Since the exhibit The Tudors: Art and Majesty in Renaissance England first opened in February at Cleveland Museum of Art (CMA) has seen art lovers and anglophiles streaming in to view the first exhibition in the United State to trace the transformation of the arts in Tudor England.
“The exhibition has been really well-received,” says Todd Mesek, the museum’s chief marketing office. “Attendance is ahead of our projections and it’s drawing both new visitors and people who haven’t been here in a while.”
There are only about two more weeks to catch The Tudors, though, as the exhibit closes on Sunday, May 14.
FreshWater’s managing photographer had the chance recently to view the exhibit and give our readers a peak into the scope of the finest artistic production of the English Renaissance—from intricately wrought armor and precious metal and porcelain objects, to glittering tapestries woven with gold and portraits of sumptuously attired courtiers.
Though the Tudor dynasty ruled for only three generations over the course of 118 years, it oversaw the transformation of England from an impoverished backwater to a major European power operating on a global stage.
The Tudors' investment in artistic patronage legitimized and promoted a series of tumultuous reigns. A vast network of celebrated foreign artists helped the Tudors compete on an international scale, and the exhibition features more than 90 loans from illustrious institutions.
Seven loans from the Royal Collection are from the soon-to-be-coronated King Charles.
“The Tudors are using art to prove they are legitimate rulers—at a time when they’re coming out of a civil war and just trying to hold the nation together,” observes Mesek. “When you look back and realize that this is the time when England is transitioning from a rural backwater into a political superpower, the role of the art is even more impressive.”
Mesek adds he particularly likes the big portraits of Henry VIII, Elizabeth and Mary Tudor.
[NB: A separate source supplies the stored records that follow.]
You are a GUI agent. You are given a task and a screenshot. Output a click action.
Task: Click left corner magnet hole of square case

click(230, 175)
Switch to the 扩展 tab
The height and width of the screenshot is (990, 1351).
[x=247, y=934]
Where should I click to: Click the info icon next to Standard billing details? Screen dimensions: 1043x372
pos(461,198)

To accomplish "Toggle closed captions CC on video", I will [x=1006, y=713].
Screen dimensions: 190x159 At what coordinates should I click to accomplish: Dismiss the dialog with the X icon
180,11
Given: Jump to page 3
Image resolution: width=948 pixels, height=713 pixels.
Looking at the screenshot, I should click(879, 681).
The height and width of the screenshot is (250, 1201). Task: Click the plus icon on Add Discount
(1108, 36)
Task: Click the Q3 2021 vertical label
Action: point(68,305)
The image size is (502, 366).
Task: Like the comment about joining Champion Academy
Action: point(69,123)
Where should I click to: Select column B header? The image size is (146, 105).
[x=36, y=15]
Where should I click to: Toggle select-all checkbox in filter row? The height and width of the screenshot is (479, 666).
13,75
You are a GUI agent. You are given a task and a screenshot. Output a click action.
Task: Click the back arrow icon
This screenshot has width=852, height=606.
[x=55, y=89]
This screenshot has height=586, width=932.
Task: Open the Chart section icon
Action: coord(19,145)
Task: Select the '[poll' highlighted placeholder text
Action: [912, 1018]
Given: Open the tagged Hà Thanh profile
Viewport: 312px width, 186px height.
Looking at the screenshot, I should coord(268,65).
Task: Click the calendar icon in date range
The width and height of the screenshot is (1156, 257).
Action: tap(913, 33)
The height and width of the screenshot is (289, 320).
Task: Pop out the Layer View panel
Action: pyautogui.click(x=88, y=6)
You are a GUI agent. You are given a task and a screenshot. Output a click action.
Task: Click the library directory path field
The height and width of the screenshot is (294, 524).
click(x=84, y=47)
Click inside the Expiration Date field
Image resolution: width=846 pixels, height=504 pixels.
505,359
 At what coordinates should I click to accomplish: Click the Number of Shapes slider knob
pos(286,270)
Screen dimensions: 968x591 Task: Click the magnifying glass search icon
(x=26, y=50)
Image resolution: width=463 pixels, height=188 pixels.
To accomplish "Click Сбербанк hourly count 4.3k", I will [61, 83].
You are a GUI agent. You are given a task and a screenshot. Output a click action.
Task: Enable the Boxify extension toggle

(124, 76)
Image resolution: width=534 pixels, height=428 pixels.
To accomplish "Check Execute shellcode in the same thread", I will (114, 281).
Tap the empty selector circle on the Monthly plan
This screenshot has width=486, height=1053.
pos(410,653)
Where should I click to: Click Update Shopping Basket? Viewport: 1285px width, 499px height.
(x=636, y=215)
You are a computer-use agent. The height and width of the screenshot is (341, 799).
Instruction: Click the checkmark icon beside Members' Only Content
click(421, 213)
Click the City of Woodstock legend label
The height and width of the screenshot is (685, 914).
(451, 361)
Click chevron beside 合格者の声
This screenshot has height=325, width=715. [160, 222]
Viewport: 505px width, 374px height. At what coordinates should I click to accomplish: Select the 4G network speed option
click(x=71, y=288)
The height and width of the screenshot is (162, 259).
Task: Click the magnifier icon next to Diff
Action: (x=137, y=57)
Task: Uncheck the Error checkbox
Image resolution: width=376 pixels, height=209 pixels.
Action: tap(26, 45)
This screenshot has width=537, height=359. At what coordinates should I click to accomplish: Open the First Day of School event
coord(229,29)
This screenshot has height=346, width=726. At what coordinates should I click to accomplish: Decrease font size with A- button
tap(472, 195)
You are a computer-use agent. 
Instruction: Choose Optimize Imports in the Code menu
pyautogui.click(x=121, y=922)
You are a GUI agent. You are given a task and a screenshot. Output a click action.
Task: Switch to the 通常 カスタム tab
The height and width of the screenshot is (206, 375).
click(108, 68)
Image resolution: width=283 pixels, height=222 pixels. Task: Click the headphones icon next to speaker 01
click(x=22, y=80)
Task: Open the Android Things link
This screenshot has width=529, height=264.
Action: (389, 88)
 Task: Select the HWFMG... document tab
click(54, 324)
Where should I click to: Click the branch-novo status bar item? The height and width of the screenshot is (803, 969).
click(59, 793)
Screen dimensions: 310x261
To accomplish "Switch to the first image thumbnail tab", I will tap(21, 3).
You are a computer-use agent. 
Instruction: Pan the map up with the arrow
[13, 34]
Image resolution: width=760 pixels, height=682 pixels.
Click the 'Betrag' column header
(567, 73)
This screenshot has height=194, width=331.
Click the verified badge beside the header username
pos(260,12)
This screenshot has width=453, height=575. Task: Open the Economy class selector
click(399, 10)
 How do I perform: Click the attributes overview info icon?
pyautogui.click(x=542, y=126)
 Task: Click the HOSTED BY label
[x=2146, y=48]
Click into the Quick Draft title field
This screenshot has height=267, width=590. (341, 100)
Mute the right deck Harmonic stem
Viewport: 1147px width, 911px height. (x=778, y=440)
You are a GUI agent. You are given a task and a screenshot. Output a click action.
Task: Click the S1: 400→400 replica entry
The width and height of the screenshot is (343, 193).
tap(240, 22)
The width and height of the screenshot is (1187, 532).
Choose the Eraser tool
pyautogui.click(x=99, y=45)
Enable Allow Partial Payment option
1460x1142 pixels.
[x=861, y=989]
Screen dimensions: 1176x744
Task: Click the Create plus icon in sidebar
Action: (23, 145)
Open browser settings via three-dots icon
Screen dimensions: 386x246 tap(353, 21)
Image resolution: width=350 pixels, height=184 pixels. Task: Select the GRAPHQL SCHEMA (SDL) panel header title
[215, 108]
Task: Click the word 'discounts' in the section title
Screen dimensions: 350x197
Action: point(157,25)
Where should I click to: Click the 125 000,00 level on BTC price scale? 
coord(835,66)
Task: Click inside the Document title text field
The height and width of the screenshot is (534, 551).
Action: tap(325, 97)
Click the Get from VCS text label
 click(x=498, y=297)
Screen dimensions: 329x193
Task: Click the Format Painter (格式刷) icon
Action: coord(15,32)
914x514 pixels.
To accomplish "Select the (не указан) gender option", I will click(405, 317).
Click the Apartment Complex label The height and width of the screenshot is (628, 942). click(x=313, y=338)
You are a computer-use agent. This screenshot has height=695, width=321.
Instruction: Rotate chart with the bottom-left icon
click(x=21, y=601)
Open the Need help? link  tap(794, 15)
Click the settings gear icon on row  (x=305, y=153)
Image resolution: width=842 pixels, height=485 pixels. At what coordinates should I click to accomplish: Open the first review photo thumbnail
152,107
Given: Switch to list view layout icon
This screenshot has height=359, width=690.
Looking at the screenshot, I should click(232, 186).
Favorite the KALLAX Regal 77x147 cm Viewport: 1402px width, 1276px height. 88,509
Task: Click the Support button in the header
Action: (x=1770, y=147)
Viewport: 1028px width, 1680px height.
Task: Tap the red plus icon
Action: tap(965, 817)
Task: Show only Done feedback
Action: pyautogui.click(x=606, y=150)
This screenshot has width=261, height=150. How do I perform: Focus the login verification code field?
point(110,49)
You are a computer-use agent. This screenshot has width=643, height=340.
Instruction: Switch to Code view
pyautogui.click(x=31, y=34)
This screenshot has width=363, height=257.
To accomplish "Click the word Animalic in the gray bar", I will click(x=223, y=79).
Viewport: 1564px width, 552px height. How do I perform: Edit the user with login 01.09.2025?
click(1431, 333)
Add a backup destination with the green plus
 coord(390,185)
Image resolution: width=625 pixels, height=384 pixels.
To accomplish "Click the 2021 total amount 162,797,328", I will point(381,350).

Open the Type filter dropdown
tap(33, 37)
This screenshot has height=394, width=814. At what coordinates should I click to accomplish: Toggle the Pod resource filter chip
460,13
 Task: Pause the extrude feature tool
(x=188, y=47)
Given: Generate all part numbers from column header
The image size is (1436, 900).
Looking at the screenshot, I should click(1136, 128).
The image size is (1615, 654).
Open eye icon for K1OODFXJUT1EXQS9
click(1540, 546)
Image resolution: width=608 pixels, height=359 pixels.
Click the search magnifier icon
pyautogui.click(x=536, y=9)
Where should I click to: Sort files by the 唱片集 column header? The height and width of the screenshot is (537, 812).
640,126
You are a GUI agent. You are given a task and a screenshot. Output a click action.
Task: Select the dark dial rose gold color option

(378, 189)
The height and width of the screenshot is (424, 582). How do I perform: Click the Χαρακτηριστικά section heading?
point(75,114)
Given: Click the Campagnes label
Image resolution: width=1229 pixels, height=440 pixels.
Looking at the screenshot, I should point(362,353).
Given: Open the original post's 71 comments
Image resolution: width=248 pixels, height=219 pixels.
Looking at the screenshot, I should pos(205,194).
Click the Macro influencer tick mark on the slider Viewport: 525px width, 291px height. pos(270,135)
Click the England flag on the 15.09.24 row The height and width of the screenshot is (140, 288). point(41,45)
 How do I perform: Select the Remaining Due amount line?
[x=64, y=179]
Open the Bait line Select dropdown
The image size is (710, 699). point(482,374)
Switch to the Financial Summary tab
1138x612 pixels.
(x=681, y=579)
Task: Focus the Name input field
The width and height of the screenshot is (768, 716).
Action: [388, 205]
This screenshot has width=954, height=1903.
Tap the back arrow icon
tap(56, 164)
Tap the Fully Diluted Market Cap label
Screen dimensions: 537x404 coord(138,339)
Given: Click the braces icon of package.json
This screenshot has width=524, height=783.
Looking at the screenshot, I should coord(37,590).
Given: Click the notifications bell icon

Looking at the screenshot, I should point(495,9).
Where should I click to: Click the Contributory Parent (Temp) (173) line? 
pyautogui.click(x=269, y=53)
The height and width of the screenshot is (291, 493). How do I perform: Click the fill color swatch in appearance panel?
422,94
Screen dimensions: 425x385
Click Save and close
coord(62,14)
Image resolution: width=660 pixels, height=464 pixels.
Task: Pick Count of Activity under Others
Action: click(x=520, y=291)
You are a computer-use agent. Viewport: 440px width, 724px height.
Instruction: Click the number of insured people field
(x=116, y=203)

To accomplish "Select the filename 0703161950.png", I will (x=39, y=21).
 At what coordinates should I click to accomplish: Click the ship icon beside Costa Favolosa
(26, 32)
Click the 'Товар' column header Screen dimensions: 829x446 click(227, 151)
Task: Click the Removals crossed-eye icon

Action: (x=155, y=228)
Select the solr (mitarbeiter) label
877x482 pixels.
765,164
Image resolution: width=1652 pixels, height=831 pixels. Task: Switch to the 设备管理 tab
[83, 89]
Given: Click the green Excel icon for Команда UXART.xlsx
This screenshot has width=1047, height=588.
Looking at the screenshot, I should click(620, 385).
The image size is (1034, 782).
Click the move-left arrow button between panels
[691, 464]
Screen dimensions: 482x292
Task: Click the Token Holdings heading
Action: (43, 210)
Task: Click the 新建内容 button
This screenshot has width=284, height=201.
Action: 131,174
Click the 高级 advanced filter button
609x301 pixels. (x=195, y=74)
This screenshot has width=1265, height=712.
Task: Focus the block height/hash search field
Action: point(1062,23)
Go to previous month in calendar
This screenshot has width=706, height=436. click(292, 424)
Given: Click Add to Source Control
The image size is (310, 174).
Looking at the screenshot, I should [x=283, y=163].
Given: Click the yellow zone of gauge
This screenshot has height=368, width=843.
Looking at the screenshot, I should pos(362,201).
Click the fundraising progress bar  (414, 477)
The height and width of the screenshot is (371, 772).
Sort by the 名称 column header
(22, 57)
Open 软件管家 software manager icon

“Art was the way the Tudors managed their image as well as a diplomatic tool—sometimes to demonstrate power and sometimes as grift,” he says. “You can see how they manage their images over time. The early portraits of Elizabeth use symbolism to demonstrate she’s open to marriage. Later, her portraits embrace the ‘Virgin Queen’ image, indicating that she’s not interested in sharing power with a man and sees her independence in the same light as England’s.”
Mesek points out that Henry’s early portrait shows an awkward teen, but later, he's depicted as a larger-than-life character.
Tickets are $15 for adults; $12 for seniors, students and children ages six to 17; children five and under and CMA members free. The CMA recommends reserving tickets through its online platform. Tickets can also be reserved by phone at (216) 421-7350 or on-site at one of the ticket desks. Exhibition tours are offered at 11:15 a.m. daily through May 14.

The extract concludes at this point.